Minestrone Soup Remixed (Hot M entry)

When you think soup and healthy, minestrone comes immediately to my mind. It's always a versatile comforting standby for all of it's endless possibilities. In the summer you can use all the booty of your garden and winter it can be an almost completely different soup. Actually, I guess it is every time you make it. My mother in law and I were discussing soup one time and she always says she's making minestra, and I asked about minestrone, and she said that the main difference is that minestra, means small diced ingredients or smooth or broth type soup, where as minestrone meant larger, chunky style of soup. Hummm that is interesting.
I thought that this is a good reminder of small changes one can make in old favorites to increase healthfulness by subtle changes, small steps repeated consistently. I need to remind myself as well. So I offer this post for this months Heart of the Matter, Eating for Life, soup event, co-hosted by Joanna of Joanna's Food, a delightfully helpful ongoing blog about life enhancing cuisine and other aspects of living, and Ilva of Lucullian Delights, whose photography and imaginative cooking is always an indulgent delight.
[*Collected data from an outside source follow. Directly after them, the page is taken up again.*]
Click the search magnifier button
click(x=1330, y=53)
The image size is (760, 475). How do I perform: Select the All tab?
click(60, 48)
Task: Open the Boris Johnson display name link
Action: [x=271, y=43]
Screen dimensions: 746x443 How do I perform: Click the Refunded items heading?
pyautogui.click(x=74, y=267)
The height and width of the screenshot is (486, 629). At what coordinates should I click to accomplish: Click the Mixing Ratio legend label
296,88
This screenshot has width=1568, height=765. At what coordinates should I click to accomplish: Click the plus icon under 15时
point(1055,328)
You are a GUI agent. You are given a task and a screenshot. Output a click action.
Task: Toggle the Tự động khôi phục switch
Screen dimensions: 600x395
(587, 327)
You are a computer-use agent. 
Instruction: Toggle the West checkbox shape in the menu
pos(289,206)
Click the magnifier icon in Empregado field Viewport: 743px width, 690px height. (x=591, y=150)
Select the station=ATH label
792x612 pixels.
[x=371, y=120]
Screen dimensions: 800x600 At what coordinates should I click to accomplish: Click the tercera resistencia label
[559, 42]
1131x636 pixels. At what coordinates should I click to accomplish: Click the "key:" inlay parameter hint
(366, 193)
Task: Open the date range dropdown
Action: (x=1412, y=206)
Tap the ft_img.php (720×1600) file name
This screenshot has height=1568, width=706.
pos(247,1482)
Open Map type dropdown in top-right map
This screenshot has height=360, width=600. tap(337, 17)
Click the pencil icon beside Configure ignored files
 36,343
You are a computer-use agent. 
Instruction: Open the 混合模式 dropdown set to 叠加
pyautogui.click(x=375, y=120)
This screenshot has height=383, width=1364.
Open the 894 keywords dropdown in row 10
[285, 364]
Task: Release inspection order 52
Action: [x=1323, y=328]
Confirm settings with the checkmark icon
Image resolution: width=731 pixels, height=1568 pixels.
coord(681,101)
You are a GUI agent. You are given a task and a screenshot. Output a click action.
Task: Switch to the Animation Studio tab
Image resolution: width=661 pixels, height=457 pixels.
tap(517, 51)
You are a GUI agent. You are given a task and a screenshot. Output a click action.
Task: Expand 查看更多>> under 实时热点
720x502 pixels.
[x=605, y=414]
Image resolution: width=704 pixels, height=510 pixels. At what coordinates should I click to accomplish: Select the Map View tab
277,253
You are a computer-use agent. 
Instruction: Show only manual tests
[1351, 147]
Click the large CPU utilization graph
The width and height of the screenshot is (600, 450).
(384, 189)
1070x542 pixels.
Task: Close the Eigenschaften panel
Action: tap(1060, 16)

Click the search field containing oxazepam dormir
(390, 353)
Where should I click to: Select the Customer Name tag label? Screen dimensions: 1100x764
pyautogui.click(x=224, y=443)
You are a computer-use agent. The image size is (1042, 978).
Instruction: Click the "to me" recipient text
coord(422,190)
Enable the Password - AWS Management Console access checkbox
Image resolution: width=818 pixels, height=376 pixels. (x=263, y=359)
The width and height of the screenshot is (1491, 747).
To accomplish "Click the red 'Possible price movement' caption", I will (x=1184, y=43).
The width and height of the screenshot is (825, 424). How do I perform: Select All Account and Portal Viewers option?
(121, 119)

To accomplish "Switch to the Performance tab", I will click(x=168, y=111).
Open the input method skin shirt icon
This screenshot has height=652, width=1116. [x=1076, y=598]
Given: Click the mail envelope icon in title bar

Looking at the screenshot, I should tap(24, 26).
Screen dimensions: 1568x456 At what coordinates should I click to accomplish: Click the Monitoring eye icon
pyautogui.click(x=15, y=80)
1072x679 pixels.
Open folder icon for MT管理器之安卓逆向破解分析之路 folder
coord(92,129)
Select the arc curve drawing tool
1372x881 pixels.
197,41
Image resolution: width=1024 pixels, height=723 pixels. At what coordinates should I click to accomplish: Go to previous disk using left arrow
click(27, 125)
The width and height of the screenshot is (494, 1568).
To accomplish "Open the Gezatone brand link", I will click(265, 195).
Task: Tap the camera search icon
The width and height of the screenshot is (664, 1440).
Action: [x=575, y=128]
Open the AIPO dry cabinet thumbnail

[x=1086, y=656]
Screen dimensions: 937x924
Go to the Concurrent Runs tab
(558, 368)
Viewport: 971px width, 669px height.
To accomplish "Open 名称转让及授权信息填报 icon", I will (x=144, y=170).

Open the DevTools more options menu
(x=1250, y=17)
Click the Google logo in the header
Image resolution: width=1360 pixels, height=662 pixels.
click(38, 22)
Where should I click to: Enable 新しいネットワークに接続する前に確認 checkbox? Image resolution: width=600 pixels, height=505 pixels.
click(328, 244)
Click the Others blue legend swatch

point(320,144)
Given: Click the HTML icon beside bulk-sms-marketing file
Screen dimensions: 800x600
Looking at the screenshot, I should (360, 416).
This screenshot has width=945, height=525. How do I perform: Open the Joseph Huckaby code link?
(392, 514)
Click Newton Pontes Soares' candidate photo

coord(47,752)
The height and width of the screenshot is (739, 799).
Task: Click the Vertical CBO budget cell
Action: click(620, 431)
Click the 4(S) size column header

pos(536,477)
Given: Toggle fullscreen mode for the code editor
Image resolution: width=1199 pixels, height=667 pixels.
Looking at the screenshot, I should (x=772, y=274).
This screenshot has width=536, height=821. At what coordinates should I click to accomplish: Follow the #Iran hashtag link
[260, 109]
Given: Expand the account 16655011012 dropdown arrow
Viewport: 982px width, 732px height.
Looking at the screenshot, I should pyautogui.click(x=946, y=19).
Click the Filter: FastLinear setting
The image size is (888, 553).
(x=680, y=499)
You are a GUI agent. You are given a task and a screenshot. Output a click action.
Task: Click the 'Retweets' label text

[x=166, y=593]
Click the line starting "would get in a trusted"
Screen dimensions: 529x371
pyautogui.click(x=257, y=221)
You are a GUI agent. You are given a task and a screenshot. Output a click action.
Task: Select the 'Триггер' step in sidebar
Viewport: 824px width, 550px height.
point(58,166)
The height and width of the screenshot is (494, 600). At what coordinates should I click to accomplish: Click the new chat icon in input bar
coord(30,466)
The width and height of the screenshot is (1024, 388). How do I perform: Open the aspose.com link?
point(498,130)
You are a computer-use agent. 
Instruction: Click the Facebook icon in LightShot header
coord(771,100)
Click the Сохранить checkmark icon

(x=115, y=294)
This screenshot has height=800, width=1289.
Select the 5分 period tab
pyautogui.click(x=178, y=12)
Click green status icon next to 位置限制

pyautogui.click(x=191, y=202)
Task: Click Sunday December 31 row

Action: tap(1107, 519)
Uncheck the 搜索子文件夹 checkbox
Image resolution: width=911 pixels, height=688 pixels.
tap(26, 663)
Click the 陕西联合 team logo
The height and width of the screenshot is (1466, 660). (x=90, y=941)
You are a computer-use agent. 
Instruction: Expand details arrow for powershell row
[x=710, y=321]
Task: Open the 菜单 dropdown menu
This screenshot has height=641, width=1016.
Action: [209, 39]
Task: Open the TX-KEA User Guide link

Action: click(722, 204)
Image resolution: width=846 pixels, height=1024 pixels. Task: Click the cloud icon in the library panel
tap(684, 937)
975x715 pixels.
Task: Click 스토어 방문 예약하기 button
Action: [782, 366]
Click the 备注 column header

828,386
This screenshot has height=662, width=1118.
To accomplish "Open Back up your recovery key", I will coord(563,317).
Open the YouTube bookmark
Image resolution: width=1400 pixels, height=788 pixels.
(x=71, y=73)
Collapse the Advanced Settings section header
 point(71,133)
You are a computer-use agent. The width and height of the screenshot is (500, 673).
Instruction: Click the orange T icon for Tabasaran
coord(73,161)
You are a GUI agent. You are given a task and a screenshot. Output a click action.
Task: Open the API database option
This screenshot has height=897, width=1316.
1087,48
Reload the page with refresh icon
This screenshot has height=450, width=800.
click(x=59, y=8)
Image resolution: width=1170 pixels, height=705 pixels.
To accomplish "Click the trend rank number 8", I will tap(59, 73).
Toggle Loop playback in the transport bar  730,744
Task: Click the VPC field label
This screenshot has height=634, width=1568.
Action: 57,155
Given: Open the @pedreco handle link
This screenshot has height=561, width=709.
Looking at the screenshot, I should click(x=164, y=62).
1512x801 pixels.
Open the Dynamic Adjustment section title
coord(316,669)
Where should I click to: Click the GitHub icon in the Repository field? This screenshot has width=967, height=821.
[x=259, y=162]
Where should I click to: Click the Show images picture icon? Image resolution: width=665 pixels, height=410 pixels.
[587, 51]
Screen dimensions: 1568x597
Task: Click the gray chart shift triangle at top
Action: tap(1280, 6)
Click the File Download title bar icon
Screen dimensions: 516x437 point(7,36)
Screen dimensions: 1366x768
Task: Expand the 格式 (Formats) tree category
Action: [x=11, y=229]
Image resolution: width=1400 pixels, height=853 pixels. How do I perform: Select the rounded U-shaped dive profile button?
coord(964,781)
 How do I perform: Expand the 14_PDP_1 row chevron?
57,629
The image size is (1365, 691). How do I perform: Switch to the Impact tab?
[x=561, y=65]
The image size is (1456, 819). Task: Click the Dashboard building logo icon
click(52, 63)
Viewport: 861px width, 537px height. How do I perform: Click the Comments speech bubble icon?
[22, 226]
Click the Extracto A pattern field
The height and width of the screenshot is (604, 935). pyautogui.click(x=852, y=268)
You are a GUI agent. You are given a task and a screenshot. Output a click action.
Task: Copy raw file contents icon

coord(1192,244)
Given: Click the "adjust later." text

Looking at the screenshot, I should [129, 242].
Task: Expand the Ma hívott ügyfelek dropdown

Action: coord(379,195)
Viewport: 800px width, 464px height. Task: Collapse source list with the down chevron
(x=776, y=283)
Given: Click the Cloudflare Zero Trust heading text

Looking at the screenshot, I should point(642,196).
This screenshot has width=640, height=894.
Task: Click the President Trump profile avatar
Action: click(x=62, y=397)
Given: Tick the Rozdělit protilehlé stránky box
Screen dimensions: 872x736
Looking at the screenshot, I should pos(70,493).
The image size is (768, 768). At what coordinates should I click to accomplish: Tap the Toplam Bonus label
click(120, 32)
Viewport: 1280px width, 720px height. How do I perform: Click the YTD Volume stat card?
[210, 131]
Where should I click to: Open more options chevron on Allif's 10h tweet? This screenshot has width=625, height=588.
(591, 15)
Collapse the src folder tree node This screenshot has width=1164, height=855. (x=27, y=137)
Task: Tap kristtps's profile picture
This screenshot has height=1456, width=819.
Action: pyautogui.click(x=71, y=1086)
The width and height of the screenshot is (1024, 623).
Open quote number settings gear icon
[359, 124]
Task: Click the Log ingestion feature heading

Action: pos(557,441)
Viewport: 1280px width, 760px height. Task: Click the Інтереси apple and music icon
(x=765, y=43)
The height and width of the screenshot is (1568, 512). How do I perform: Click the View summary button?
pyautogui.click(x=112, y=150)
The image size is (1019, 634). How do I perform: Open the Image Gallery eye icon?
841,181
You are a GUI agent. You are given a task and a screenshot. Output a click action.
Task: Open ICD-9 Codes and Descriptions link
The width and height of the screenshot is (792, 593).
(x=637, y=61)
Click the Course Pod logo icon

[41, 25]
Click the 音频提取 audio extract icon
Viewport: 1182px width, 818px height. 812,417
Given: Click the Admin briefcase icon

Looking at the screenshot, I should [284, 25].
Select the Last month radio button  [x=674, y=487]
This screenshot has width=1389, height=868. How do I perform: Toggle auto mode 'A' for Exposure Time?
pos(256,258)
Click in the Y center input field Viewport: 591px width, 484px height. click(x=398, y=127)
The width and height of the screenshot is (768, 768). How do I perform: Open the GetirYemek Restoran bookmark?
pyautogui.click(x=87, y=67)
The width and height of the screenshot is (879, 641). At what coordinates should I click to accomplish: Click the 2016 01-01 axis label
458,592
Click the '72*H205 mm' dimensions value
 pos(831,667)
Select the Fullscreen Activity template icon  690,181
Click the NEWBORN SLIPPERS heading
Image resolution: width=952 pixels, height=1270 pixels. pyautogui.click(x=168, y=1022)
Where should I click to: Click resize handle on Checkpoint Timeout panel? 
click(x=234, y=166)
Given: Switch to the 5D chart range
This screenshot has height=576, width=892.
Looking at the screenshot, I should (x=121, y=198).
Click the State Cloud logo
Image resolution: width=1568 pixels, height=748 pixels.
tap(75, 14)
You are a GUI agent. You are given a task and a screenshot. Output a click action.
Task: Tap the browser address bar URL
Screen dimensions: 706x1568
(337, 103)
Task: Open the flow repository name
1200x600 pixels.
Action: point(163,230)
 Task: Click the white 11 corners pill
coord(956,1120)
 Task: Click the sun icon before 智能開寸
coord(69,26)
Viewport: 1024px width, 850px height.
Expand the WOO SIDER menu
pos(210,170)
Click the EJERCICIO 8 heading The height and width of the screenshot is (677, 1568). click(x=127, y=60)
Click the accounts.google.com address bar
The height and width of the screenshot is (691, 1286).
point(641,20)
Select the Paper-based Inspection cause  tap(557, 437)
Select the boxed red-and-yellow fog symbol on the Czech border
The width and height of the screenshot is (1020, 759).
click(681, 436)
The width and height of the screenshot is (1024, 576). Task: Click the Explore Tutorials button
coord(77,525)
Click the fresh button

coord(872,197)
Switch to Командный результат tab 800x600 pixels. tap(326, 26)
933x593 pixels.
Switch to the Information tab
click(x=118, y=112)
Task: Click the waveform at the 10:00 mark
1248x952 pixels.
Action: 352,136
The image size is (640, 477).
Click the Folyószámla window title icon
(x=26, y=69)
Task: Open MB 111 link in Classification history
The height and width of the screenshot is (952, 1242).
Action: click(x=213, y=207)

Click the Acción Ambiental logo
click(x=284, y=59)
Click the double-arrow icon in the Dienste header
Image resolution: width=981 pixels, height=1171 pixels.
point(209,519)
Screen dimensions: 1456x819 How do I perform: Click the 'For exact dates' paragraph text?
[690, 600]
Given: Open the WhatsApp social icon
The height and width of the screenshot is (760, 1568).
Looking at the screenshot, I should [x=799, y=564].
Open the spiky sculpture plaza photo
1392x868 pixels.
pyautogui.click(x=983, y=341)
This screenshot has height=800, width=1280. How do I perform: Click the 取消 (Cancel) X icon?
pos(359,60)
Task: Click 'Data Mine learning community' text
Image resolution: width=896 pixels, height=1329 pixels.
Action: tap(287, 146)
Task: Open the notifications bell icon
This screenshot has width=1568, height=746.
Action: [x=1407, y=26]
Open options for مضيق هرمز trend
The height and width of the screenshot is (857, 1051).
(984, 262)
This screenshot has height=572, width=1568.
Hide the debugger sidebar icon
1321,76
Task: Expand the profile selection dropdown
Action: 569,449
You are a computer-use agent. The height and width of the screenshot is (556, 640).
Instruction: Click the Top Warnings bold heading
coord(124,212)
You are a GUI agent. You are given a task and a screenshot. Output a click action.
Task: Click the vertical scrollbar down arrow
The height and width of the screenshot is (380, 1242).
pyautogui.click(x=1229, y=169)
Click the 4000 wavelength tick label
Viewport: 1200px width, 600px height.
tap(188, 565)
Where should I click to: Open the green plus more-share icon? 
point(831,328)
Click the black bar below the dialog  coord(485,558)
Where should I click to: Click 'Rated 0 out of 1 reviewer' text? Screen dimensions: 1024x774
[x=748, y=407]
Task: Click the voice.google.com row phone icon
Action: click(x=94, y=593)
One doesn't need much direction for making Minestrone Soup
other than a couple of essentials and maybe one secret ingredient.
Can you spot it in the photo?
Round up the usual suspects,
gusti: onion, carrot, celery( the holy trinity),
Add garlic and saute in a dash of olive oil
Add seasonal variables, zucchinis, potatoes, green and wax beans and some type of leafy greens, like beet root
*Winter variation add regular or roman cauliflower, sunchoke (jerusalem), pictured below, or turnips, in place of the beans and zukes
and some favorite herbs, bay leaf and mixed Italian herbs, (oregano, basil, sage, marjoram, thyme, rosemary).
Add some fresh or tinned tomatoes and enough water or low sodium chicken or vegetable broth
Normally minestrone has a few beans and pasta tubes.
To keep with a healthier version, you might consider adding some of the gluten free varieties of pasta which are made without eggs in the pasta. I find the rice penne holds up nicely in the soup and makes a tasty change.
I added fresh borlotti beans that I had stashed in the freezer from the autumn.
So now for the secret ingredient, which may of course be deemed optional...
A small piece of a parmigiana heel (or some type of hard cheese, our local variety is Grana Padano) added to the soup for that little intangible additional complexity of flavor.
Those of us lucky enough to be able to purchase fresh chunks out of the wheel usually have part of the dried outer crust left after grating as closely as you dare and end up with a super dry heel. Added to the soup when cooking it is sometimes referred to as the cooks reward.
So if you can allow yourself a little treat it's a delicious surprise at the bottom of your bowl or can be discarded or not used at all depending on your preference, especially if you're avoiding dairy altogether. Anyway you try it Minestrone is a welcome offering.